Le deuil, mémoire et identité
Conclusion
À travers ces objets tissés, portés ou exposés dans les foyers, les bijoux et ouvrages en cheveux révèlent la profondeur d'une culture de deuil où la matière corporelle (cheveux) devenait un langage affectif. Qu'il s'agisse d'un bracelet transmis de génération en génération, d'un ensemble raffiné porté lors d'occasions sociales, ou d'une couronne domestique rassemblant des traces de toute une famille, chacun de ces artefacts témoigne de la manière dont les Canadiens et Canadiennes du XIXe siècle naviguaient dans l'expérience de la perte.

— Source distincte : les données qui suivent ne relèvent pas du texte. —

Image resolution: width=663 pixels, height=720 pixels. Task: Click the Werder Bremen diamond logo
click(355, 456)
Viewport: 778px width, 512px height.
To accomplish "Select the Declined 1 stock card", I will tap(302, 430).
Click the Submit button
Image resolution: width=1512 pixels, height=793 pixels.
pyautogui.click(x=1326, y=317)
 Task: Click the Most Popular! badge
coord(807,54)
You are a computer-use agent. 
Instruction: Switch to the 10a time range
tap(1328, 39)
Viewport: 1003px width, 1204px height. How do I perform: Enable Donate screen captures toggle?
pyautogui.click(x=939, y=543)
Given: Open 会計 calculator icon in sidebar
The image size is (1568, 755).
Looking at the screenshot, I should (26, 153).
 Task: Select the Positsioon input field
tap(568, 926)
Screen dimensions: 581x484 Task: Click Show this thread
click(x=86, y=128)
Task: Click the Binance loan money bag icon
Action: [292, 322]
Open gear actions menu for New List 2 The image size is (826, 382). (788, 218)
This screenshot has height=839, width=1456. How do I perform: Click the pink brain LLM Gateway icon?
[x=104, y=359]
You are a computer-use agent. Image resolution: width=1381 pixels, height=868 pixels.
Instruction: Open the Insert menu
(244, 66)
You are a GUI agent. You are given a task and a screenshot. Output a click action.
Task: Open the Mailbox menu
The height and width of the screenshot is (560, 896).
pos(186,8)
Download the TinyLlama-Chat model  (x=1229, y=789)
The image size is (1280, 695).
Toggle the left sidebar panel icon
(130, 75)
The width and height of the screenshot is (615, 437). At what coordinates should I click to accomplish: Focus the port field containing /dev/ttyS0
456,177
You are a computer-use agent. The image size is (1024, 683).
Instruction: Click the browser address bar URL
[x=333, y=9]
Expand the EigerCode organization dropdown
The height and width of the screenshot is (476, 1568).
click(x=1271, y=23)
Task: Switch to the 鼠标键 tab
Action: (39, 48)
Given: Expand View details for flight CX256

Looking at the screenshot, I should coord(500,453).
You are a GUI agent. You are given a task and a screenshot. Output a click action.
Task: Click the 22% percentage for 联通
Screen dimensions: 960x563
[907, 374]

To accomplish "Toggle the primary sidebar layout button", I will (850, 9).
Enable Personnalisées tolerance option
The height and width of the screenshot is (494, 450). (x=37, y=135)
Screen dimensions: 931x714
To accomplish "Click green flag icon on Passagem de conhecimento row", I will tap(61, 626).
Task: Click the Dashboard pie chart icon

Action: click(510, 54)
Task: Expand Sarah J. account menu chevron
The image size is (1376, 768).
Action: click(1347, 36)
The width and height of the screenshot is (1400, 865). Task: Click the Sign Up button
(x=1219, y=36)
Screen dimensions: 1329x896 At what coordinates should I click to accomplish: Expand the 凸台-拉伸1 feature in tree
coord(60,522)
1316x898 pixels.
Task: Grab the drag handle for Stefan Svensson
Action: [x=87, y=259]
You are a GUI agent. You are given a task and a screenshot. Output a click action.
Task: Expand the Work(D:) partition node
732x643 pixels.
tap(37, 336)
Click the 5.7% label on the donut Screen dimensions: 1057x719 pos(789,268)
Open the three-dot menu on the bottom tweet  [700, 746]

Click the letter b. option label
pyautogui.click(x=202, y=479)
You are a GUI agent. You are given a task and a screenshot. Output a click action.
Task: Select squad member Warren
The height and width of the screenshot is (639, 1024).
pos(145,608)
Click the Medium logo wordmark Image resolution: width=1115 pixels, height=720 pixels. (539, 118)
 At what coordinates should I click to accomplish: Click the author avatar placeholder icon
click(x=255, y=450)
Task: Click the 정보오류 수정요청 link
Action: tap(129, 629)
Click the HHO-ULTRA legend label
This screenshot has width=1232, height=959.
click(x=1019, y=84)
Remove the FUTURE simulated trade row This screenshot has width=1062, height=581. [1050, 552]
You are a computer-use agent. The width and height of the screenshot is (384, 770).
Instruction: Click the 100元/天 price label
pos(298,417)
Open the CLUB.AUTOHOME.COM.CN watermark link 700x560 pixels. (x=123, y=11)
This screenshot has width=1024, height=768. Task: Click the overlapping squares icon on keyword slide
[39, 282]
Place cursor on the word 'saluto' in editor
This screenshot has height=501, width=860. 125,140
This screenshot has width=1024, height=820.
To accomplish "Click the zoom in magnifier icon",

Ces œuvres, réalisées par des mains féminines expertes ou par des artisans spécialisés, montrent comment le cheveu, à la fois symbole de vie et trace persistante du corps, servait de médiateur entre les vivantes et les morts. Elles incarnent une mémoire sensible, façonnée autant par les émotions que par les techniques, et inscrivent le deuil dans le quotidien plutôt que dans l'oubli.
En retracant l'évolution de ces pratiques, de la simple mèche sous verre aux compositions élaborées et aux parures complètes, on voit émerger un univers où la matérialité du souvenir occupe une place centrale. Dans un Canada façonné par les migrations, l'influence britannique et les réalités d'une société en constante transformation, ces objets deviennent des témoins silencieux d'identités familiales, de valeurs sentimentales et d'une imaginerie du deuil partagé à l'échelle nationale.
En définitive, les bijoux et couronnes de cheveux humains ne sont pas seulement des curiosités victorieuses : ils sont des archives intimes, porteuses d'amour, de chagrin, de résilience et de continuité. Ils nous rappellent que la mémoire peut se tisser, se porter et se transmettre et que dans chaque brin de cheveu conservé c'est une vie entière que l'on cherche à retenir.